No outro dia, enquanto bombeava água do furo e a trazia em baldes para o quarto, pensava tranquilamente em algo que, se pudesse trazer de Portugal, me resolveria todas as tarefas duras que por vezes tenho de fazer. Pensei em torneiras de onde saia água, em electricidade que me chegue ao quarto, num ferro de engomar eléctrico, uma máquina de lavar roupa, num frigorífico, num esquentador que aqueça água … Tudo isto seria bom, mas a falta de qualquer uma das coisas nunca iria cobrir a falta da outra. Então, milagrosamente descobri algo que solucionaria tudo. Querem saber? A minha mãe! Ela seria perfeitamente capaz de pegar nos baldes de água, pô-los à cabeça [que não custa tanto como carrega-los à mão… bom, eu já tentei com o balde meio-cheio, mas as angel’s começam logo a rir-se de mim e eu desisti antes de tomar um banho em pleno pátio], ela pediria ao meu pai para passar um fio subterrâneo pelo pátio e assim poderia ter electricidade no quarto, ela saberia perfeitamente regular o carvão no ferro e passar a roupa sem a queimar nem deixar restos de carvão na roupa, e entre isto, muita outra coisa. Digam o que dizerem, as mães são sempre heroínas [e a minha é ainda mais!]

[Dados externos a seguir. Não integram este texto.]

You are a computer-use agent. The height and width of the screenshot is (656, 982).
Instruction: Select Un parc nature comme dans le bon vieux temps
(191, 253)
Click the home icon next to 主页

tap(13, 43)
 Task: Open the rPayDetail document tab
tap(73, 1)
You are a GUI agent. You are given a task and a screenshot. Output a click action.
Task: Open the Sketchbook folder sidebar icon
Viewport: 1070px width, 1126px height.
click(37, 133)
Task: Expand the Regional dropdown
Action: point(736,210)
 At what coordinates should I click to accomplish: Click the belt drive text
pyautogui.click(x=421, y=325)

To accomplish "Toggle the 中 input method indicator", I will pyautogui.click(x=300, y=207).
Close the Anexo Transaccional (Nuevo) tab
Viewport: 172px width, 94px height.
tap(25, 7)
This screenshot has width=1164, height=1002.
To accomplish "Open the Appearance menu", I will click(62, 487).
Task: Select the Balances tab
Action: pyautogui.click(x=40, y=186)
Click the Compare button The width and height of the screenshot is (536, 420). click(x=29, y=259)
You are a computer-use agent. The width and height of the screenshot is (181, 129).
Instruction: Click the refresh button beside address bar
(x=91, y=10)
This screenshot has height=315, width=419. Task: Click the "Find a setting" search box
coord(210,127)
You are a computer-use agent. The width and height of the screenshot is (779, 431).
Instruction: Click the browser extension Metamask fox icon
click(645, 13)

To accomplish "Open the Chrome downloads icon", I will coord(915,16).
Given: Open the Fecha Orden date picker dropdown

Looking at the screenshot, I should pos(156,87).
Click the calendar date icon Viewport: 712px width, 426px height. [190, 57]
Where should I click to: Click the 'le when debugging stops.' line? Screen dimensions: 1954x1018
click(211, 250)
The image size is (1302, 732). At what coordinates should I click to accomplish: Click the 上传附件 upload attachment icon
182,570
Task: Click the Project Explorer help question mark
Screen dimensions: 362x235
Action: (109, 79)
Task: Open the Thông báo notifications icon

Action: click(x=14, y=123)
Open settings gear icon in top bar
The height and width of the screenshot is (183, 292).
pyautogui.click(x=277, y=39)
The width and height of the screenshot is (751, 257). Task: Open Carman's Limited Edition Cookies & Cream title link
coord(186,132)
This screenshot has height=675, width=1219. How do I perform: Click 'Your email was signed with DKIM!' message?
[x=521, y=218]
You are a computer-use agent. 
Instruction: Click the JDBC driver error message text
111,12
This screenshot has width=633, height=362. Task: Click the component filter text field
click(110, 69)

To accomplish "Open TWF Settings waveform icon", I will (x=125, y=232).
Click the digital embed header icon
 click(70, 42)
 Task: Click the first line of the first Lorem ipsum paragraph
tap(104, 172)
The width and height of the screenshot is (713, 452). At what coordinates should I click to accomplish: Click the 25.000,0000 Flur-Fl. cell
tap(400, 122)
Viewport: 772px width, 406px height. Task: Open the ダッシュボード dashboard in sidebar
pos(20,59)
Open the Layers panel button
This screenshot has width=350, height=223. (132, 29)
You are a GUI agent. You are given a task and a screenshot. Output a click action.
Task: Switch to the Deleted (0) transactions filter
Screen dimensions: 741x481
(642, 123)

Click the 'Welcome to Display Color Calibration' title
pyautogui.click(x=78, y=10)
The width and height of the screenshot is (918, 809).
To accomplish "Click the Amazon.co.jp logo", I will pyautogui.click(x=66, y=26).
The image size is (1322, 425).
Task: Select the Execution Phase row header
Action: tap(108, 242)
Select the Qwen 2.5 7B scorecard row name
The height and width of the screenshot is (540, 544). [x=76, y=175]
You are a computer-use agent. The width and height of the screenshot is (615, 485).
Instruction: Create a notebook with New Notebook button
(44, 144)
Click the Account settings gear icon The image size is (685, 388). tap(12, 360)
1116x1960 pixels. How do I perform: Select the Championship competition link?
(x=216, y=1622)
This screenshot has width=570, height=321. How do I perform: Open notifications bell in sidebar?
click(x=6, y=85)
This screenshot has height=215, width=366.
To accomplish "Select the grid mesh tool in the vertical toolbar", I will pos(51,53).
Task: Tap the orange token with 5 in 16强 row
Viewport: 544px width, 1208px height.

quinta-feira, 2 de maio de 2013

É fácil nascer



Eu juro que não fiz de propósito para assistir o parto de um menino sozinha... É que não estava mesmo ninguém na sala de partos... bom, estar estava: um enfermeiro simpático e muito pachorrento, que quando lhe disse claramente e um pouco irritada “eu não sei fazer um parto sozinha!”, ele, calmamente responde “tudo bem, vou chamar a enfermeira” [nesse momento, a enfermeira estava tranquilamente no seu quintal a dar banho ao filho, ou a amamenta-lo, ou a lavar a roupa ou lá o que seja, porque pouco me importa]. E assim nasceu um belo rapaz, nas mãos de uma enfermeira mais nervosa do que a própria mãe.
No final do turno, fui ter com a mãe, e perguntei-lhe: “sina bebé?” que é como quem questiona em macua o nome da criança. E assim cometi a minha 9x10asneira cultural!